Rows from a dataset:
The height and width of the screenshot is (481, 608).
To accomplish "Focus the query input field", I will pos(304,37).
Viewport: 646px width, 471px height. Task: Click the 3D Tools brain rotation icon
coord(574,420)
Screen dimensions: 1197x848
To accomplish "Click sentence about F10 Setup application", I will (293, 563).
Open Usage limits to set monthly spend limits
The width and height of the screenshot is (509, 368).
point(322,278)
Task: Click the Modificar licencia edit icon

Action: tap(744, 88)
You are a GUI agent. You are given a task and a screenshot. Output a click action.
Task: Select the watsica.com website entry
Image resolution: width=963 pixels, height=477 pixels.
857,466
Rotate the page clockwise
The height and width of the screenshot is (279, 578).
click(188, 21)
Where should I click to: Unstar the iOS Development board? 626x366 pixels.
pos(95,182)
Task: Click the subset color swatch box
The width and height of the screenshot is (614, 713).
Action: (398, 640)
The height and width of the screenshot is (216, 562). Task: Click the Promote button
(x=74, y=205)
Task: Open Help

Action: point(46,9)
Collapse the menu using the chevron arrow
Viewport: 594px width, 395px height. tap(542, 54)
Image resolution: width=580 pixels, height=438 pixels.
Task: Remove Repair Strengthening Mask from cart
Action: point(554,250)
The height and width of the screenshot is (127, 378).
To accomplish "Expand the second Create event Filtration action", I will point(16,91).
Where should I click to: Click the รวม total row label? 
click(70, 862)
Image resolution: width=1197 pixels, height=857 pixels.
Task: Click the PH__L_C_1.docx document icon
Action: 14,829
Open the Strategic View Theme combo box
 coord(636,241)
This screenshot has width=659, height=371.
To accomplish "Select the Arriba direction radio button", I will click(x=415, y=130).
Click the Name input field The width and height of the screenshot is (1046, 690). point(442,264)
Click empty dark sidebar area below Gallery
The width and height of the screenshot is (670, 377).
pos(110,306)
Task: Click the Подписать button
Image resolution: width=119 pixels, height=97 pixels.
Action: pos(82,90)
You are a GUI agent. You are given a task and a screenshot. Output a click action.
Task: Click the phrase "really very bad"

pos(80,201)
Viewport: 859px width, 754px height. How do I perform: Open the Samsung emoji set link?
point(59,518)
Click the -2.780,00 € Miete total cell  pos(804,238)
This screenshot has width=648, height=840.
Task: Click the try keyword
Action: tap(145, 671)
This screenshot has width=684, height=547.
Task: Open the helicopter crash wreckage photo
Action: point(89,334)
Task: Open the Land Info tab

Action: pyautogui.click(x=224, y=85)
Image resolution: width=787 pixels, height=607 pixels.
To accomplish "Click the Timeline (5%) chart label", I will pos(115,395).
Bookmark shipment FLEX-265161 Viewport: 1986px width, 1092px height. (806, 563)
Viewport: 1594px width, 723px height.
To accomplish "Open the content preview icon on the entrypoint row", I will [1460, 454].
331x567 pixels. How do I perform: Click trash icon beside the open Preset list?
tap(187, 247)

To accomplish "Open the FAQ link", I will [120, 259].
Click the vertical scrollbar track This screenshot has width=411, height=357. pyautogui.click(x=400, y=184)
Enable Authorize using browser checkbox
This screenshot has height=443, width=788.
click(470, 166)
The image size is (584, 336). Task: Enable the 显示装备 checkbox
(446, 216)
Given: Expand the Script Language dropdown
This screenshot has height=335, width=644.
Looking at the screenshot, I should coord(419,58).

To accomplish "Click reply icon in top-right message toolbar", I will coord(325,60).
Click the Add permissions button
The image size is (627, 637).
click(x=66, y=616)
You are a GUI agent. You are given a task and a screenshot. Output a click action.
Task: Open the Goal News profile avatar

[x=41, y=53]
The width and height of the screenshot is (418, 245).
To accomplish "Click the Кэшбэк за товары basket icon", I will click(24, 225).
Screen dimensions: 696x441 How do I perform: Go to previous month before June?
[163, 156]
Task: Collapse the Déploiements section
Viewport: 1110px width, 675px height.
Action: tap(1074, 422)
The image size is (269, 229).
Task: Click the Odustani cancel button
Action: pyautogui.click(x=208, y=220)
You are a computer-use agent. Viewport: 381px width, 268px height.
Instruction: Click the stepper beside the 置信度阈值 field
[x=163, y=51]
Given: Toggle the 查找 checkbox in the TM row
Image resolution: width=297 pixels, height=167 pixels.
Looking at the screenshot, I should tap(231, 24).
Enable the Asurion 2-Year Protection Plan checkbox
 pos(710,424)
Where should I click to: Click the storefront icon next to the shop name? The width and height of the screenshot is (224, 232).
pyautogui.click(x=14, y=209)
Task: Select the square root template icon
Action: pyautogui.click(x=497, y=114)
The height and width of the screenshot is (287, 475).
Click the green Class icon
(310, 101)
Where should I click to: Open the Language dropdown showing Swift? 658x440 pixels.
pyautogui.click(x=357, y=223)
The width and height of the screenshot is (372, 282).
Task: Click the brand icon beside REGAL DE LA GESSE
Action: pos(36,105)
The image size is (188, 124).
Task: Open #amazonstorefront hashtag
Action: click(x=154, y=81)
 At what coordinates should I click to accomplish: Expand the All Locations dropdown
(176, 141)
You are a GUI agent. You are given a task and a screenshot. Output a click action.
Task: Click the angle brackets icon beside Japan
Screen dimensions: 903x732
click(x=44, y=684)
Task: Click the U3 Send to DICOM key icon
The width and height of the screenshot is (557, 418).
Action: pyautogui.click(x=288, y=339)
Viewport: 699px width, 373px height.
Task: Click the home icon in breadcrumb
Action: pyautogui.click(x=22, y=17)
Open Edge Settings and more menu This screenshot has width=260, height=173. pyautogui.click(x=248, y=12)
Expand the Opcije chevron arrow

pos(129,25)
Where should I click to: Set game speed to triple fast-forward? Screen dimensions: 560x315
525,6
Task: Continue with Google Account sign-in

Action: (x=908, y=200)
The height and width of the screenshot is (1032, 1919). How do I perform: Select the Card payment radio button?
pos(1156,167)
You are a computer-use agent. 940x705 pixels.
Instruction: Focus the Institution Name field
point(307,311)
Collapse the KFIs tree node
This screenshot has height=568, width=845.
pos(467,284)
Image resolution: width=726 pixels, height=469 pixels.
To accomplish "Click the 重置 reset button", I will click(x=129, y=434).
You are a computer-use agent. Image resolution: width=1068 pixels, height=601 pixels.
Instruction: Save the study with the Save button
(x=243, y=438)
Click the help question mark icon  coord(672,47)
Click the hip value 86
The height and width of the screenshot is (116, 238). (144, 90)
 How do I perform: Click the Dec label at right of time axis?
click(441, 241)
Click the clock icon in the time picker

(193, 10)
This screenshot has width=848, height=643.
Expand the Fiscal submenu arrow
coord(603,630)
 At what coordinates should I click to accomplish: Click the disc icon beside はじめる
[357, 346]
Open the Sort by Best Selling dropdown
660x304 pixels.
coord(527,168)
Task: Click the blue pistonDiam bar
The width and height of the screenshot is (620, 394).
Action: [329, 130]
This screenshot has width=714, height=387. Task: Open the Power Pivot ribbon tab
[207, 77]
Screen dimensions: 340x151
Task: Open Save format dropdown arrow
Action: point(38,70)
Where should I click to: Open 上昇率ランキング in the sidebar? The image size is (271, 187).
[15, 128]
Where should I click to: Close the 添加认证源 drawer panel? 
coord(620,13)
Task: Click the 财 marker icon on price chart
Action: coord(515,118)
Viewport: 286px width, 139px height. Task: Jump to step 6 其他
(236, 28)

The request: Please render every line of the items above as a JSON list of strings, with one string per line and blank lines omitted.

Solution:
[
  "The height and width of the screenshot is (481, 608).",
  "To accomplish \"Focus the query input field\", I will pos(304,37).",
  "Viewport: 646px width, 471px height. Task: Click the 3D Tools brain rotation icon",
  "coord(574,420)",
  "Screen dimensions: 1197x848",
  "To accomplish \"Click sentence about F10 Setup application\", I will (293, 563).",
  "Open Usage limits to set monthly spend limits",
  "The width and height of the screenshot is (509, 368).",
  "point(322,278)",
  "Task: Click the Modificar licencia edit icon",
  "Action: tap(744, 88)",
  "You are a GUI agent. You are given a task and a screenshot. Output a click action.",
  "Task: Select the watsica.com website entry",
  "Image resolution: width=963 pixels, height=477 pixels.",
  "857,466",
  "Rotate the page clockwise",
  "The height and width of the screenshot is (279, 578).",
  "click(188, 21)",
  "Where should I click to: Unstar the iOS Development board? 626x366 pixels.",
  "pos(95,182)",
  "Task: Click the subset color swatch box",
  "The width and height of the screenshot is (614, 713).",
  "Action: (398, 640)",
  "The height and width of the screenshot is (216, 562). Task: Click the Promote button",
  "(x=74, y=205)",
  "Task: Open Help",
  "Action: point(46,9)",
  "Collapse the menu using the chevron arrow",
  "Viewport: 594px width, 395px height. tap(542, 54)",
  "Image resolution: width=580 pixels, height=438 pixels.",
  "Task: Remove Repair Strengthening Mask from cart",
  "Action: point(554,250)",
  "The height and width of the screenshot is (127, 378).",
  "To accomplish \"Expand the second Create event Filtration action\", I will point(16,91).",
  "Where should I click to: Click the รวม total row label? ",
  "click(70, 862)",
  "Image resolution: width=1197 pixels, height=857 pixels.",
  "Task: Click the PH__L_C_1.docx document icon",
  "Action: 14,829",
  "Open the Strategic View Theme combo box",
  " coord(636,241)",
  "This screenshot has width=659, height=371.",
  "To accomplish \"Select the Arriba direction radio button\", I will click(x=415, y=130).",
  "Click the Name input field The width and height of the screenshot is (1046, 690). point(442,264)",
  "Click empty dark sidebar area below Gallery",
  "The width and height of the screenshot is (670, 377).",
  "pos(110,306)",
  "Task: Click the Подписать button",
  "Image resolution: width=119 pixels, height=97 pixels.",
  "Action: pos(82,90)",
  "You are a GUI agent. You are given a task and a screenshot. Output a click action.",
  "Task: Click the phrase \"really very bad\"",
  "pos(80,201)",
  "Viewport: 859px width, 754px height. How do I perform: Open the Samsung emoji set link?",
  "point(59,518)",
  "Click the -2.780,00 € Miete total cell  pos(804,238)",
  "This screenshot has width=648, height=840.",
  "Task: Click the try keyword",
  "Action: tap(145, 671)",
  "This screenshot has width=684, height=547.",
  "Task: Open the helicopter crash wreckage photo",
  "Action: point(89,334)",
  "Task: Open the Land Info tab",
  "Action: pyautogui.click(x=224, y=85)",
  "Image resolution: width=787 pixels, height=607 pixels.",
  "To accomplish \"Click the Timeline (5%) chart label\", I will pos(115,395).",
  "Bookmark shipment FLEX-265161 Viewport: 1986px width, 1092px height. (806, 563)",
  "Viewport: 1594px width, 723px height.",
  "To accomplish \"Open the content preview icon on the entrypoint row\", I will [1460, 454].",
  "331x567 pixels. How do I perform: Click trash icon beside the open Preset list?",
  "tap(187, 247)",
  "To accomplish \"Open the FAQ link\", I will [120, 259].",
  "Click the vertical scrollbar track This screenshot has width=411, height=357. pyautogui.click(x=400, y=184)",
  "Enable Authorize using browser checkbox",
  "This screenshot has height=443, width=788.",
  "click(470, 166)",
  "The image size is (584, 336). Task: Enable the 显示装备 checkbox",
  "(446, 216)",
  "Given: Expand the Script Language dropdown",
  "This screenshot has height=335, width=644.",
  "Looking at the screenshot, I should coord(419,58).",
  "To accomplish \"Click reply icon in top-right message toolbar\", I will coord(325,60).",
  "Click the Add permissions button",
  "The image size is (627, 637).",
  "click(x=66, y=616)",
  "You are a GUI agent. You are given a task and a screenshot. Output a click action.",
  "Task: Open the Goal News profile avatar",
  "[x=41, y=53]",
  "The width and height of the screenshot is (418, 245).",
  "To accomplish \"Click the Кэшбэк за товары basket icon\", I will click(24, 225).",
  "Screen dimensions: 696x441 How do I perform: Go to previous month before June?",
  "[163, 156]",
  "Task: Collapse the Déploiements section",
  "Viewport: 1110px width, 675px height.",
  "Action: tap(1074, 422)",
  "The image size is (269, 229).",
  "Task: Click the Odustani cancel button",
  "Action: pyautogui.click(x=208, y=220)",
  "You are a computer-use agent. Viewport: 381px width, 268px height.",
  "Instruction: Click the stepper beside the 置信度阈值 field",
  "[x=163, y=51]",
  "Given: Toggle the 查找 checkbox in the TM row",
  "Image resolution: width=297 pixels, height=167 pixels.",
  "Looking at the screenshot, I should tap(231, 24).",
  "Enable the Asurion 2-Year Protection Plan checkbox",
  " pos(710,424)",
  "Where should I click to: Click the storefront icon next to the shop name? The width and height of the screenshot is (224, 232).",
  "pyautogui.click(x=14, y=209)",
  "Task: Select the square root template icon",
  "Action: pyautogui.click(x=497, y=114)",
  "The height and width of the screenshot is (287, 475).",
  "Click the green Class icon",
  "(310, 101)",
  "Where should I click to: Open the Language dropdown showing Swift? 658x440 pixels.",
  "pyautogui.click(x=357, y=223)",
  "The width and height of the screenshot is (372, 282).",
  "Task: Click the brand icon beside REGAL DE LA GESSE",
  "Action: pos(36,105)",
  "The image size is (188, 124).",
  "Task: Open #amazonstorefront hashtag",
  "Action: click(x=154, y=81)",
  " At what coordinates should I click to accomplish: Expand the All Locations dropdown",
  "(176, 141)",
  "You are a GUI agent. You are given a task and a screenshot. Output a click action.",
  "Task: Click the angle brackets icon beside Japan",
  "Screen dimensions: 903x732",
  "click(x=44, y=684)",
  "Task: Click the U3 Send to DICOM key icon",
  "The width and height of the screenshot is (557, 418).",
  "Action: pyautogui.click(x=288, y=339)",
  "Viewport: 699px width, 373px height.",
  "Task: Click the home icon in breadcrumb",
  "Action: pyautogui.click(x=22, y=17)",
  "Open Edge Settings and more menu This screenshot has width=260, height=173. pyautogui.click(x=248, y=12)",
  "Expand the Opcije chevron arrow",
  "pos(129,25)",
  "Where should I click to: Set game speed to triple fast-forward? Screen dimensions: 560x315",
  "525,6",
  "Task: Continue with Google Account sign-in",
  "Action: (x=908, y=200)",
  "The height and width of the screenshot is (1032, 1919). How do I perform: Select the Card payment radio button?",
  "pos(1156,167)",
  "You are a computer-use agent. 940x705 pixels.",
  "Instruction: Focus the Institution Name field",
  "point(307,311)",
  "Collapse the KFIs tree node",
  "This screenshot has height=568, width=845.",
  "pos(467,284)",
  "Image resolution: width=726 pixels, height=469 pixels.",
  "To accomplish \"Click the 重置 reset button\", I will click(x=129, y=434).",
  "You are a computer-use agent. Image resolution: width=1068 pixels, height=601 pixels.",
  "Instruction: Save the study with the Save button",
  "(x=243, y=438)",
  "Click the help question mark icon  coord(672,47)",
  "Click the hip value 86",
  "The height and width of the screenshot is (116, 238). (144, 90)",
  " How do I perform: Click the Dec label at right of time axis?",
  "click(441, 241)",
  "Click the clock icon in the time picker",
  "(193, 10)",
  "This screenshot has width=848, height=643.",
  "Expand the Fiscal submenu arrow",
  "coord(603,630)",
  " At what coordinates should I click to accomplish: Click the disc icon beside はじめる",
  "[357, 346]",
  "Open the Sort by Best Selling dropdown",
  "660x304 pixels.",
  "coord(527,168)",
  "Task: Click the blue pistonDiam bar",
  "The width and height of the screenshot is (620, 394).",
  "Action: [329, 130]",
  "This screenshot has width=714, height=387. Task: Open the Power Pivot ribbon tab",
  "[207, 77]",
  "Screen dimensions: 340x151",
  "Task: Open Save format dropdown arrow",
  "Action: point(38,70)",
  "Where should I click to: Open 上昇率ランキング in the sidebar? The image size is (271, 187).",
  "[15, 128]",
  "Where should I click to: Close the 添加认证源 drawer panel? ",
  "coord(620,13)",
  "Task: Click the 财 marker icon on price chart",
  "Action: coord(515,118)",
  "Viewport: 286px width, 139px height. Task: Jump to step 6 其他",
  "(236, 28)"
]